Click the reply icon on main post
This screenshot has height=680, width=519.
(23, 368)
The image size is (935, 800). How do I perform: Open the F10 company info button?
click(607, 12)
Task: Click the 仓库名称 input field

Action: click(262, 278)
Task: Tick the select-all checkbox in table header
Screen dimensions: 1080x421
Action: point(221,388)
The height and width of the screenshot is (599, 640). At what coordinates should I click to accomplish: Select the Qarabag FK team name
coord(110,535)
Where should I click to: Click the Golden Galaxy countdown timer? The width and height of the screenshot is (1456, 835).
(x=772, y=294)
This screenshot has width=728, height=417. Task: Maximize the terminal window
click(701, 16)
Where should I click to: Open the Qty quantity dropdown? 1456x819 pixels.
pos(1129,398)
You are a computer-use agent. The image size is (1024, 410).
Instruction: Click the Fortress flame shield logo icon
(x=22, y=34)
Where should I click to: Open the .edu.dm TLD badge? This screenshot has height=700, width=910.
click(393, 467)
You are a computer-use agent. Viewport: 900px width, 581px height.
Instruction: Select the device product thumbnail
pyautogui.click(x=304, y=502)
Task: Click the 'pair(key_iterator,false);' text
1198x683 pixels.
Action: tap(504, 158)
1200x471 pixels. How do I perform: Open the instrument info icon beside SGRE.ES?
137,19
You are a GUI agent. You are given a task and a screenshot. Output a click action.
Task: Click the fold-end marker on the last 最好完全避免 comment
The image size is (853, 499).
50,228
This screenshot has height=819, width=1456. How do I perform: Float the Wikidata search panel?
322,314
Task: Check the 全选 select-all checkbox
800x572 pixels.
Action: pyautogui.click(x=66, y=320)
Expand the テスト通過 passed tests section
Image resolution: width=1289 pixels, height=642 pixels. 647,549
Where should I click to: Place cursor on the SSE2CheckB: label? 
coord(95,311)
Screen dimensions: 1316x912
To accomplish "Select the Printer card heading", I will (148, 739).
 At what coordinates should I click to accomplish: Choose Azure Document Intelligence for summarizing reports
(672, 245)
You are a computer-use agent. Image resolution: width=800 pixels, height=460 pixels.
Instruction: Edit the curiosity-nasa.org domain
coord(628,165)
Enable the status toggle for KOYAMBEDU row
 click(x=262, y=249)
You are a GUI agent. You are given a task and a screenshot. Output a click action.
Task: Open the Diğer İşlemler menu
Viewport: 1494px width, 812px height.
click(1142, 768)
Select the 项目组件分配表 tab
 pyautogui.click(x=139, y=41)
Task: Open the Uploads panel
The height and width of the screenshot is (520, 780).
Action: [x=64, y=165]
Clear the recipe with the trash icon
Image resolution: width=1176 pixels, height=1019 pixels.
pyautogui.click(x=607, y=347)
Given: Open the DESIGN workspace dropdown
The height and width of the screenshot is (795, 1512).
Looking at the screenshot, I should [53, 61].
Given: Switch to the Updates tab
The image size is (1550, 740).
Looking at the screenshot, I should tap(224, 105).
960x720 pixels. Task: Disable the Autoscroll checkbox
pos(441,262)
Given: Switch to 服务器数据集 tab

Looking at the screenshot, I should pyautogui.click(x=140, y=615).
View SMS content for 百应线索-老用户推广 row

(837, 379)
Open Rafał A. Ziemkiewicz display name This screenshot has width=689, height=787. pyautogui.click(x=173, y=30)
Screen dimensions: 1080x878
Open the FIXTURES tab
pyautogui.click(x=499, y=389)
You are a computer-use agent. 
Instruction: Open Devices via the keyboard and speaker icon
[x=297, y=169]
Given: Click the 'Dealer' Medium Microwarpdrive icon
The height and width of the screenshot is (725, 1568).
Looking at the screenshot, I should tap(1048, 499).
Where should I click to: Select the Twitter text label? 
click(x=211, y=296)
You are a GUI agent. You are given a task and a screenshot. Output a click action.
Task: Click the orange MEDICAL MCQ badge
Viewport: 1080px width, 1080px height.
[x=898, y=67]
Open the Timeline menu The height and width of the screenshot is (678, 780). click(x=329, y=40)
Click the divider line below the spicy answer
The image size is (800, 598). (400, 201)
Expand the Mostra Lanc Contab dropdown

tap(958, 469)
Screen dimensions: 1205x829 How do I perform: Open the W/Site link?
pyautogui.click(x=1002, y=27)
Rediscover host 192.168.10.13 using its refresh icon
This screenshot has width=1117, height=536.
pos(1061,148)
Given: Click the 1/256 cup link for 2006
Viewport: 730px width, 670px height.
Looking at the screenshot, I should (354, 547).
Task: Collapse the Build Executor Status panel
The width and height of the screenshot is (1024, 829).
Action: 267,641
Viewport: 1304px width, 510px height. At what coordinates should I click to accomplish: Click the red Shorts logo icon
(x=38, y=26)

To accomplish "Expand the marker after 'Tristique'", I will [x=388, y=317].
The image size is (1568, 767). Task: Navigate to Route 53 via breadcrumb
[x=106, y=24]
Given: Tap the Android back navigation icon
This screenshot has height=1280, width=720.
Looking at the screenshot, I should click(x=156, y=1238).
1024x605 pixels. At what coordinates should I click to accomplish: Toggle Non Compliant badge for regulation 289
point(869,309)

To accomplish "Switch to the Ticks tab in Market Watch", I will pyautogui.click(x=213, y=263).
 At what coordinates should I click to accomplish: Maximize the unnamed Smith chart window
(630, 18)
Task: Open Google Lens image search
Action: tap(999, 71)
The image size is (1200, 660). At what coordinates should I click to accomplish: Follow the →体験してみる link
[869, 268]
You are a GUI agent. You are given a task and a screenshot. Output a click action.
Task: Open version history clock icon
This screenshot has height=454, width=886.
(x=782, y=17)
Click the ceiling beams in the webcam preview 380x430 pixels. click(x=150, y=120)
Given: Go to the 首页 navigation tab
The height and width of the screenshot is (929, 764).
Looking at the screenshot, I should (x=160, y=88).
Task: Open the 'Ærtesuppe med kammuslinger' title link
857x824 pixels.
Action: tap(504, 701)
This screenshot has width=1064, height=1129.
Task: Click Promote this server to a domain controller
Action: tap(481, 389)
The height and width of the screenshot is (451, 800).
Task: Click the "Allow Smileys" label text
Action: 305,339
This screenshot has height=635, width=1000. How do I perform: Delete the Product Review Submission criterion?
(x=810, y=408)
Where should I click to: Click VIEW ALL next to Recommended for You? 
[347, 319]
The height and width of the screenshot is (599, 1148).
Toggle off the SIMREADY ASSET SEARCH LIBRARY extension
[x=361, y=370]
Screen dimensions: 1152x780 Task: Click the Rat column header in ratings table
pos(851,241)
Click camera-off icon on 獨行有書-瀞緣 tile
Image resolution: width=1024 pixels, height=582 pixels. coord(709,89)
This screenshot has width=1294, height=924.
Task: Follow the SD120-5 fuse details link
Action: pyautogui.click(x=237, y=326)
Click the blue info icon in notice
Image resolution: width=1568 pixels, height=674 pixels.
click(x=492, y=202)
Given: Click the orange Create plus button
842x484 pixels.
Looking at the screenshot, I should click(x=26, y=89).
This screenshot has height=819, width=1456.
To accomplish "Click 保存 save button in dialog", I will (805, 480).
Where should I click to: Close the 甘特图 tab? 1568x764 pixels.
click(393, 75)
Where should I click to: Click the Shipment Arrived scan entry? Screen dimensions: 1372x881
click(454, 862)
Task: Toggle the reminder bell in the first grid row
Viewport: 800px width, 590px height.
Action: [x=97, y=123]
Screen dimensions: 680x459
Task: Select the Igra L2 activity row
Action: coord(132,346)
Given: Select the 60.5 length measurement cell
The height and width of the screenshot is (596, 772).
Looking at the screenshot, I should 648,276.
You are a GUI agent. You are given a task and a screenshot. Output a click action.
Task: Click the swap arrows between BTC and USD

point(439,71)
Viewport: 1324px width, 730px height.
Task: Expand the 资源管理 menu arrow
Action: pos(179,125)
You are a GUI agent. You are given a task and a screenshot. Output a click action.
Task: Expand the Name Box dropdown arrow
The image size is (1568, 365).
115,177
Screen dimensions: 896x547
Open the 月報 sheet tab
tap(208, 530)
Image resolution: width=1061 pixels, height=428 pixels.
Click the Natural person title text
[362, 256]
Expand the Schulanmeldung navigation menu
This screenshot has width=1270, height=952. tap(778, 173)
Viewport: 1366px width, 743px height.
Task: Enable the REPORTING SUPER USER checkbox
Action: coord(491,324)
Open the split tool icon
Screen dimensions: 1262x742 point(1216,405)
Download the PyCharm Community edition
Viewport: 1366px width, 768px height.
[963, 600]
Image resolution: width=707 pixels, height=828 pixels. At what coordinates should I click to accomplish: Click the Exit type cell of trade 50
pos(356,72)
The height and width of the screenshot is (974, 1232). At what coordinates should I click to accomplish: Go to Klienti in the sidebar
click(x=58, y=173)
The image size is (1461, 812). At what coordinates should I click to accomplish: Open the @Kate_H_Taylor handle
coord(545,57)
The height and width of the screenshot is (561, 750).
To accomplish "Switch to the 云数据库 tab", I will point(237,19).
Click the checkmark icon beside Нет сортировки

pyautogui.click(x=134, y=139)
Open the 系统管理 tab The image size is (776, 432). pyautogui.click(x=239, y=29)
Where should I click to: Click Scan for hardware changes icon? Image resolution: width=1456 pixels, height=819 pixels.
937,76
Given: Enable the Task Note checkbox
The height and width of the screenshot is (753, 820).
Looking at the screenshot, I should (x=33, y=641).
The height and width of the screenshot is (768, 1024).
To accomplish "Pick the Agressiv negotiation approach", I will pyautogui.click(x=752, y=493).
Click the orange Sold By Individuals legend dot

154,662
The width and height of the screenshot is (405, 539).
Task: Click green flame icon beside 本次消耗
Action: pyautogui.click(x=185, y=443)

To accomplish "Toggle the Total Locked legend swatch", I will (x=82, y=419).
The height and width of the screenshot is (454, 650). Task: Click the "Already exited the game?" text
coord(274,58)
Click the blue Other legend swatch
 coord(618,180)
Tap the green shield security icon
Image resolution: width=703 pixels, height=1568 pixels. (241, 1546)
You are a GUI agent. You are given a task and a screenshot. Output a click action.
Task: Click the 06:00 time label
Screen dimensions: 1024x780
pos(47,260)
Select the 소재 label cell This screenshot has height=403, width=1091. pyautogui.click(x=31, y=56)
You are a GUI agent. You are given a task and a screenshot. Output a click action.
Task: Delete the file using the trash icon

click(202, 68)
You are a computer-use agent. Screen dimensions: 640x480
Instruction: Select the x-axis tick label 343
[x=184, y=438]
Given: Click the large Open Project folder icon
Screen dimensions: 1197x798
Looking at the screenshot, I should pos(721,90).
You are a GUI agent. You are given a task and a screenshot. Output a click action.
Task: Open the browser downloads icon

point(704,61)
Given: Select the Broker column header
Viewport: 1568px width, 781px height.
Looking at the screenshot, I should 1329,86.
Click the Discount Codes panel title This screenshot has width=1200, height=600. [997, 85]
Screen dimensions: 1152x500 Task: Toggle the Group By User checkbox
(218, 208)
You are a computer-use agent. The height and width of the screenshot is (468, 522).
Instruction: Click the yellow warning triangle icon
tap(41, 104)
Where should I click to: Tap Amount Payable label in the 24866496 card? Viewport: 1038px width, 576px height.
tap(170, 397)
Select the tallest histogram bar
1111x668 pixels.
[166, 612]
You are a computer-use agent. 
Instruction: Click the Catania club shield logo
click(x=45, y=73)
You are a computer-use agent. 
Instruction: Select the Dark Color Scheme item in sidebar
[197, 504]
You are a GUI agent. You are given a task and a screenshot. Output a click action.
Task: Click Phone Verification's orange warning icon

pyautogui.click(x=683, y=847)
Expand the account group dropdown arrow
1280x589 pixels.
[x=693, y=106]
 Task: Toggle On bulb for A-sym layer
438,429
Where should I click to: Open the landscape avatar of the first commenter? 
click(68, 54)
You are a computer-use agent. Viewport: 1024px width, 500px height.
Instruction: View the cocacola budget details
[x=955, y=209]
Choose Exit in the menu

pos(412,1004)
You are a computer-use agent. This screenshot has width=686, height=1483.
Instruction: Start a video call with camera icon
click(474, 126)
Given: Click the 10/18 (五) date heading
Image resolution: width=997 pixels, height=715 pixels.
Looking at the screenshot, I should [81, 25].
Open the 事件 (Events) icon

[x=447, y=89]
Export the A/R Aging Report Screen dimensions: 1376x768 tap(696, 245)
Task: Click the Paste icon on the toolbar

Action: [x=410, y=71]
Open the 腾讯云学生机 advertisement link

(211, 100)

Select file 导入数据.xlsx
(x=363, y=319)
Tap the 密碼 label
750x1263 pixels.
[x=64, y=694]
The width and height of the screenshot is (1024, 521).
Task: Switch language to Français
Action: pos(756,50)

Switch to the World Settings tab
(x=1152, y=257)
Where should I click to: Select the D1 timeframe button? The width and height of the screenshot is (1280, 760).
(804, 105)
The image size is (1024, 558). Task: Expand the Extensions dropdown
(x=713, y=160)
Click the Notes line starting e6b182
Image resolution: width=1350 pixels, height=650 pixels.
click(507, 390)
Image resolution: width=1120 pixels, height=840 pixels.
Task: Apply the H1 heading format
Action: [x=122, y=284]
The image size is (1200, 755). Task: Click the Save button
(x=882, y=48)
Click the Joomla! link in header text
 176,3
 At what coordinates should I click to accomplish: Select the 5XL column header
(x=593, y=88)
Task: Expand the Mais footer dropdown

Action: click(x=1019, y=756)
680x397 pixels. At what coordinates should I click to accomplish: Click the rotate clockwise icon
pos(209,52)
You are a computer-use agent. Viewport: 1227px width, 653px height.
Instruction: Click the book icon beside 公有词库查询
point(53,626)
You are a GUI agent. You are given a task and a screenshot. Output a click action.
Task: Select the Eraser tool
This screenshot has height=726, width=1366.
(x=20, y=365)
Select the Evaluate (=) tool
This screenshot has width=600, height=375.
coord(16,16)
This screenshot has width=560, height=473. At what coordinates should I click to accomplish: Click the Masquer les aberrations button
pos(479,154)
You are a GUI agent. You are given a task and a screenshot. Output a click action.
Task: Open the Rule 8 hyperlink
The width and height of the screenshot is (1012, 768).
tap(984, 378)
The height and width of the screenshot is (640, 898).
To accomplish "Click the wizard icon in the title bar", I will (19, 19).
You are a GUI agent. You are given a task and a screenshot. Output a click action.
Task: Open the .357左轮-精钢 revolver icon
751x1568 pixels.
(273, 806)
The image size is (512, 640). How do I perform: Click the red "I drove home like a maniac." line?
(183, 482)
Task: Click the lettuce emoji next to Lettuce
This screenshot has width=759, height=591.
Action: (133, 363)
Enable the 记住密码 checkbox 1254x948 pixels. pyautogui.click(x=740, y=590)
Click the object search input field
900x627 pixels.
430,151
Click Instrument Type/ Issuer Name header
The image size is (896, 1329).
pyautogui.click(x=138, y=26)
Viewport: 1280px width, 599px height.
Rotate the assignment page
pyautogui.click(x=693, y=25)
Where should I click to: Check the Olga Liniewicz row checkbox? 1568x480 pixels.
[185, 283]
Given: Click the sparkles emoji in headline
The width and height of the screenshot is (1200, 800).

+-------+

Your goal :: Your task is to gather all lines from the entries above that hold the word "marker".

Output for this task ::
Task: Click the fold-end marker on the last 最好完全避免 comment
To accomplish "Expand the marker after 'Tristique'", I will [x=388, y=317].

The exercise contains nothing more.